Professeur honoraire
 

Dans une tribune publiée dans Libération, une trentaine de personnalités ont lancé un appel pour l’organisation d’« une grande primaire des gauches et des écologistes » : « Nous voulons du contenu, des idées, des échanges exigeants », écrivent-ils, refusant de « faire […] cadeau » à la droite de la laisser seule conduire un débat en novembre 2016. En vingt-quatre heures, ce texte aurait obtenu près de 15.000 signatures.

Quelles que soient les arrière-pensées des auteurs de cette initiative et l’utopie d’une candidature unique de la gauche, de Macron à Mélenchon, il est au moins une raison qui semble les rassembler : il ne va pas de soi que François Hollande soit le candidat de la gauche aux prochaines élections présidentielles – ils ne vont pas jusqu’à dire qu’il serait de l’intérêt de la gauche qu’il renonçât à se présenter. Malgré le costume de Zorro ou de Superman qu’il tente de revêtir à la faveur des événements tragiques qui ont frappé la France, il a montré son impéritie en matière économique et sociale, et son jeu est trop visible : toute sa stratégie consiste à se hisser au second tour face à Marine Le Pen, pensant l’emporter à tous les coups contre la candidate du Front national. Belle ambition que de chercher à être élu par rejet supposé de l’autre !

Le voilà donc face à un dilemme. Accepter une primaire des gauches et des écologistes serait sans doute la meilleure façon d’éviter un candidat Vert qui, même avec un score faible, diminuerait ses chances d’être présent au second tour. Mais ce serait aussi reconnaître – horribile dictu – qu’il n’est pas a priori légitime et courir le risque de se faire battre ! D’un autre côté, refuser une primaire, c’est refuser le débat, l’échange d’idées, renforcer l’hypothèse de plusieurs candidats sur sa gauche, et donc se retrouver en troisième position à l’issue du premier tour, comme Jospin en 2002.
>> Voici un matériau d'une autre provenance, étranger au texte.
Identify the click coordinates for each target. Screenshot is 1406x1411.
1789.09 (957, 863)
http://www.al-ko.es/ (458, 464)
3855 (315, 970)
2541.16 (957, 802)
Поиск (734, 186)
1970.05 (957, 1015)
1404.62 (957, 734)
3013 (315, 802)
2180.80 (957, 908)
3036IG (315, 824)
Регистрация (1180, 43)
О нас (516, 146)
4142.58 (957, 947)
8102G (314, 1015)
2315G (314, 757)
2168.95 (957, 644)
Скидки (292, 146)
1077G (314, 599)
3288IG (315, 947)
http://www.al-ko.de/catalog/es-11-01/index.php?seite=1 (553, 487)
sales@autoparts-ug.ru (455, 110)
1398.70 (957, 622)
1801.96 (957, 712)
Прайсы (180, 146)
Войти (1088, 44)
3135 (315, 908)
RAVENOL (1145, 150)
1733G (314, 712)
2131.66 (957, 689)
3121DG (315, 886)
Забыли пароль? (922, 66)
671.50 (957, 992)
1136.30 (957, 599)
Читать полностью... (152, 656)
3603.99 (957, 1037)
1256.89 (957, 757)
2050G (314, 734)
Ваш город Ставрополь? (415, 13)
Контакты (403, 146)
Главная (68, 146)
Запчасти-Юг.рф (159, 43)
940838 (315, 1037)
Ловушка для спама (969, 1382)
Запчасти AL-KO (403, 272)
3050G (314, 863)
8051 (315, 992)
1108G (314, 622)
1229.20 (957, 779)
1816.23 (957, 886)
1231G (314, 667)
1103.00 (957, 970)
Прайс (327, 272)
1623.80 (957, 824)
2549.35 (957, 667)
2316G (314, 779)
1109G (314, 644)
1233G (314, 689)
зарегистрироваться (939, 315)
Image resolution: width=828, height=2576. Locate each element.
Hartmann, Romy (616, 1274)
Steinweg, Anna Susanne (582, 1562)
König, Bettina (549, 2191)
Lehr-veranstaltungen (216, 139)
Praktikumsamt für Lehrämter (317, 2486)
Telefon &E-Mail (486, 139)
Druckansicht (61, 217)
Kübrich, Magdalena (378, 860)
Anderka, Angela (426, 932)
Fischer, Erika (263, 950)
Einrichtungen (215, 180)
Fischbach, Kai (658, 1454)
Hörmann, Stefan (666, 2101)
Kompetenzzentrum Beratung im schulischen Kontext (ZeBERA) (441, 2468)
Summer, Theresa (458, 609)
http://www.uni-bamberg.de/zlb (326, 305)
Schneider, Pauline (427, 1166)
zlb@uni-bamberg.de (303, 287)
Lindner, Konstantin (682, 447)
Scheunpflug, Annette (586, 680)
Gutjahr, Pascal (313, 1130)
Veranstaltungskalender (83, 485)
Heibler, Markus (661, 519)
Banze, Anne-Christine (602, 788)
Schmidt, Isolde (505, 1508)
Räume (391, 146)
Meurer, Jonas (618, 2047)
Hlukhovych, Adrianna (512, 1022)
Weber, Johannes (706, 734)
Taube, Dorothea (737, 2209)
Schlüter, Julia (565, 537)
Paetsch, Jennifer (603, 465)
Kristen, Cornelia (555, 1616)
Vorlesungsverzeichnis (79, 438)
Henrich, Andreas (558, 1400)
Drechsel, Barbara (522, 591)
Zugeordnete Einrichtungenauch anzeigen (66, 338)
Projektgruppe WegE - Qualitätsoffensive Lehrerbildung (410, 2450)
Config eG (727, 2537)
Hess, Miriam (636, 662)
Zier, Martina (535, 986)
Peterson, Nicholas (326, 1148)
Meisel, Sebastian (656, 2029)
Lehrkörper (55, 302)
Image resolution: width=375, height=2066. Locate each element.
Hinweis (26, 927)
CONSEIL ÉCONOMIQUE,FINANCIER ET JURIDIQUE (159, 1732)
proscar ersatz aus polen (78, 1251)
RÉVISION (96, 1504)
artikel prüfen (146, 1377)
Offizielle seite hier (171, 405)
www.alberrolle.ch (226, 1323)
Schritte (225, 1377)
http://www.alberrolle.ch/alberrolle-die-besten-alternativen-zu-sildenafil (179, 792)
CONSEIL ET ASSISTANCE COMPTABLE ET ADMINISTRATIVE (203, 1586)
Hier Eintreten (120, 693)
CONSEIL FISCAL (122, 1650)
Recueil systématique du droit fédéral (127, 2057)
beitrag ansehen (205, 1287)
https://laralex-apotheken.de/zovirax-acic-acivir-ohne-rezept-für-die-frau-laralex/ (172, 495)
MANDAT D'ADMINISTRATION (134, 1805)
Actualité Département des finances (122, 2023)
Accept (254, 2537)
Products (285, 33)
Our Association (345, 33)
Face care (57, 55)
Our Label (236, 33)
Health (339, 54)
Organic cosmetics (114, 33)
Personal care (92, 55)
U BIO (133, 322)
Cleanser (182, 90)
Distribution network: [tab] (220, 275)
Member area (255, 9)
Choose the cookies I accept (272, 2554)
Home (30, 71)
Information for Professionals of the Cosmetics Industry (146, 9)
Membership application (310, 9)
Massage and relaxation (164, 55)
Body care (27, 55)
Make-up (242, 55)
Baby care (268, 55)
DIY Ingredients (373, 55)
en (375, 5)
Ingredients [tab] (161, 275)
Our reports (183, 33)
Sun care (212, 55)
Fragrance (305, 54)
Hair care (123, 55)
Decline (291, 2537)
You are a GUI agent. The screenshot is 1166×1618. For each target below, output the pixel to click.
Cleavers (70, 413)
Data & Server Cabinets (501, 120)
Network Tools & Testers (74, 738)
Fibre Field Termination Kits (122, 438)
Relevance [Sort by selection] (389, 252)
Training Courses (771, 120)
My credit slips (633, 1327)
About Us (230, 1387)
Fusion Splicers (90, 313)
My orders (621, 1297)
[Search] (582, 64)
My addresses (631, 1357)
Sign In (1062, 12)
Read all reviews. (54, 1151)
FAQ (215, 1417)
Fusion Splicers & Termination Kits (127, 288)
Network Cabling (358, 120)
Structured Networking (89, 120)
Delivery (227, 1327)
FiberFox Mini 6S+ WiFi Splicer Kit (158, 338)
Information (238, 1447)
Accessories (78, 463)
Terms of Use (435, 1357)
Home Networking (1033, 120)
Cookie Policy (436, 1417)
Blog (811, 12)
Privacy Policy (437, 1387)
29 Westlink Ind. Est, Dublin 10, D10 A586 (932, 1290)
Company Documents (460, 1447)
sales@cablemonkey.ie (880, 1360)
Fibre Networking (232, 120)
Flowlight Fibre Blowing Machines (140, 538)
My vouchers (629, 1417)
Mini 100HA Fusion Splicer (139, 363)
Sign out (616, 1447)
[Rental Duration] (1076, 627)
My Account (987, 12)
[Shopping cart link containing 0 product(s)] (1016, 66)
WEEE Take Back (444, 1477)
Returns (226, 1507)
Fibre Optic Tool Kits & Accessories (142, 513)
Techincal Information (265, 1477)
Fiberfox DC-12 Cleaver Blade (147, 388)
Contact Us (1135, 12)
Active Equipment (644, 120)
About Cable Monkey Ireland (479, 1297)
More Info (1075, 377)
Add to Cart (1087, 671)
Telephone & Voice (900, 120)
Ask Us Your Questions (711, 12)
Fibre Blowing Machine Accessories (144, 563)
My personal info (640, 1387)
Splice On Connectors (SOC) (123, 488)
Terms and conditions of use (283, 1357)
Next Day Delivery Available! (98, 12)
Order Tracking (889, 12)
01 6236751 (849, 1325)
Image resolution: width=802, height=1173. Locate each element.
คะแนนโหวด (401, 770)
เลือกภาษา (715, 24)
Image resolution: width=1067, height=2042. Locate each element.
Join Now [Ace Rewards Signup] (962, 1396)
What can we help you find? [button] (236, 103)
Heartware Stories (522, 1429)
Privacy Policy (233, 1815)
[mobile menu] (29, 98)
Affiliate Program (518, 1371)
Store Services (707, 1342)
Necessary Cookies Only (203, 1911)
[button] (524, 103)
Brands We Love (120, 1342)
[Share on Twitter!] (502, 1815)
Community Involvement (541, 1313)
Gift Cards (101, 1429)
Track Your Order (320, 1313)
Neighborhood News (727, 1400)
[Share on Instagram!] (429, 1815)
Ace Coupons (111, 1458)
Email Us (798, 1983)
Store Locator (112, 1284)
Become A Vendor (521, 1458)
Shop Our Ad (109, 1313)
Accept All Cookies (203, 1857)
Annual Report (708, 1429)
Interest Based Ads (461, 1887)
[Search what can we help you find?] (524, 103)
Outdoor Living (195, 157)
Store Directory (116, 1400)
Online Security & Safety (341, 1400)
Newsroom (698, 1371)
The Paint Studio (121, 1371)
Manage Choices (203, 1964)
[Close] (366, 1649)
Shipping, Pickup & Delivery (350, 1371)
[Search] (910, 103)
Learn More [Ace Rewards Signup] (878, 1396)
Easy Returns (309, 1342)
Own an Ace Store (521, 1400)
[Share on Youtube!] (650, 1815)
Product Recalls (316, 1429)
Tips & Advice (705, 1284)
Pour éviter ce choix cornélien, il préfère manœuvrer pour miner les tentatives de candidature qui pourraient lui nuire, quitte à attirer quelques opportunistes au moment choisi en jouant aux sirènes.

Mais le plus piquant, dans cette affaire, c’est que François Hollande ne devrait même pas se poser la question des primaires. En effet, le principe de cette élection figure dans les statuts du Parti socialiste. Bien plus : le candidat Hollande, dans une interview au Parisien du 15 octobre 2011, à la question « Si vous êtes Président, y aura-t-il des primaires pour 2017 ? » avait répondu : « Oui. C’est un principe désormais inscrit dans le temps et l’espace politique. Nicolas Sarkozy devrait se l’appliquer, mais il ne serait pas sûr d’être désigné. Je comprends sa prudence… » Ironie de l’Histoire !

François Hollande n’en est pas à un reniement près. Il devrait savoir, pourtant, qu’une grande majorité des Français, y compris dans son propre camp, ne souhaitent pas qu’il se représente et que sa cote de popularité, un temps remontée après les attentats du 13 novembre, se remet à décliner. À force de croire à sa bonne étoile et de faire des « châteaux en Espagne », François Hollande pourrait bien se heurter à la réalité et se retrouver gros François comme devant.